Reading: Luke 21.20-28
Jesus said to the disciples, ‘When you see Jerusalem surrounded by armies, then know that its desolation has come near. Then those in Judea must flee to the mountains, and those inside the city must leave it, and those out in the country must not enter it; for these are days of vengeance, as a fulfilment of all that is written. Woe to those who are pregnant and to those who are nursing infants in those days! For there will be great distress on the earth and wrath against this people; they will fall by the edge of the sword and be taken away as captives among all nations; and Jerusalem will be trampled on by the Gentiles, until the times of the Gentiles are fulfilled.
‘There will be signs in the sun, the moon, and the stars, and on the earth distress among nations confused by the roaring of the sea and the waves. People will faint from fear and foreboding of what is coming upon the world, for the powers of the heavens will be shaken. Then they will see “the Son of Man coming in a cloud” with power and great glory. Now when these things begin to take place, stand up and raise your heads, because your redemption is drawing near.’
I am sure that we all know a whole string of Old Wives’ Tales. The sort of saying and story that suggests an ‘obvious’ consequence of some natural phenomenon or action that we have observed or undertaken in our everyday lives. The reality of science has no place in the reasoning behind our acceptance of such ‘signs and portents’. I am sure you can all think of a few such ‘tales’: the misfortune that is supposed to be associated with Friday the 13th, eating carrots will improve your eyesight, spilling salt brings bad luck. The list goes on and on. All of these Old Wives’ Tales are, as we really know, nonsense. Whilst there may in some circumstance or environment have been some sort of coincidence that gave rise to them in the first place, does not make them true for evermore. But, of course, there are some signs and portents that do tell us of what could well happen in the coming days. In today’s reading Jesus warns us of such signs.
As Jesus’ earthly life draws towards its close, his message becomes increasingly uncompromising. Jesus does not wrap up the message of his second coming and the time of final judgement in fancy words or oblique stories. Jesus tells it the way it is. He begins by pointing out the obvious. If we are surrounded by vast hostile forces we recognize the fact that destruction is close at hand. He reminds us that such moments of human crisis and devastation know no boundaries, even the most vulnerable will be victims of the cruelty of their fellow human beings. But … Jesus goes on to speak of other signs and portents.

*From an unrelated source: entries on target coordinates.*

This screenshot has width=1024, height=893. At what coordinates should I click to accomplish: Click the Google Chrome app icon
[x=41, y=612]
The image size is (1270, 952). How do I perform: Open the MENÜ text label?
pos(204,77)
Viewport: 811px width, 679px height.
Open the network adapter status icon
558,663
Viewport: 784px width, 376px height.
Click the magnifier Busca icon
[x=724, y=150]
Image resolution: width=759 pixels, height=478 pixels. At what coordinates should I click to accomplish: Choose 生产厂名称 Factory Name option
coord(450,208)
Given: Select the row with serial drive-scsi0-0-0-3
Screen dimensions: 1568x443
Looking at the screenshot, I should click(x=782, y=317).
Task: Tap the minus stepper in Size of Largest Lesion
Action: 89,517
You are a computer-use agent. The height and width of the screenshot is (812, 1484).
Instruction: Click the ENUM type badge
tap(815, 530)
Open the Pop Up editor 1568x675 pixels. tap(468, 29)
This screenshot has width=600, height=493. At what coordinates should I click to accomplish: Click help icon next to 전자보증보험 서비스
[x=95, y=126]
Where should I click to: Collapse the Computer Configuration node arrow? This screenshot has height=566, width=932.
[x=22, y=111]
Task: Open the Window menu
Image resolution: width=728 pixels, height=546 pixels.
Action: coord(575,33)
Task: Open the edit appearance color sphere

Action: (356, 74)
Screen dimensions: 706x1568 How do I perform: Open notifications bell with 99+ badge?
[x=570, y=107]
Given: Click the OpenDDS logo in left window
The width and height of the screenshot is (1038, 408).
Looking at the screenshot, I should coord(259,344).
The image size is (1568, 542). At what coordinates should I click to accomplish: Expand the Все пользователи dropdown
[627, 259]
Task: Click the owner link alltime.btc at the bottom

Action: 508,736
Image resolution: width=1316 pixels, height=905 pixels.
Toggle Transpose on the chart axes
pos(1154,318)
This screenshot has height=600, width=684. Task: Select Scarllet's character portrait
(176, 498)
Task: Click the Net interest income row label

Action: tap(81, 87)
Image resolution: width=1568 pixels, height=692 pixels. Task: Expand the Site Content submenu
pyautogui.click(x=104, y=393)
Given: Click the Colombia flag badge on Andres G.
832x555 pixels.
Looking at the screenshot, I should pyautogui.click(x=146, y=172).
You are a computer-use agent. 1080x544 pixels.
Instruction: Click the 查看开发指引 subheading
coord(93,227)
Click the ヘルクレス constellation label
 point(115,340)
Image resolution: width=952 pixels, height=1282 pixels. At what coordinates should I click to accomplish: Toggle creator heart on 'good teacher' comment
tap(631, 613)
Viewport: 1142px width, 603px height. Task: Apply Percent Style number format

Throughout scripture we read of the time when this world will come to an end, and the time of God’s kingdom will be ushered in. As with the birth of babies, this will be accompanied, we are told, by a period of great pain. However, as with the coming of a new life into this world, the pain will be comparatively short lived, and it will be followed by great joy. Whatever devastation and pain humanity may inflict upon itself, whether it recognizes the signs of this world’s end or not, the Son of Man will come in glory. Jesus will return and God’s redemption will become manifest to all.
But … scripture also warns us that this coming of God’s kingdom will also be a time of judgement. There will be, for all of us, a time when we will be required to account for our words and deeds. We will face our God and account for how we have use the gifts and talents that he has bestowed upon us. Have we been compassionate and loving, as Jesus was? Have we been generous and accepting, as Jesus was? Have we set self to one side in order that we might serve those in greater need than ourselves, as Jesus did?
Jesus is warning us that the time of judgement will come for us all. He is also asking us what we are doing to prepare for it?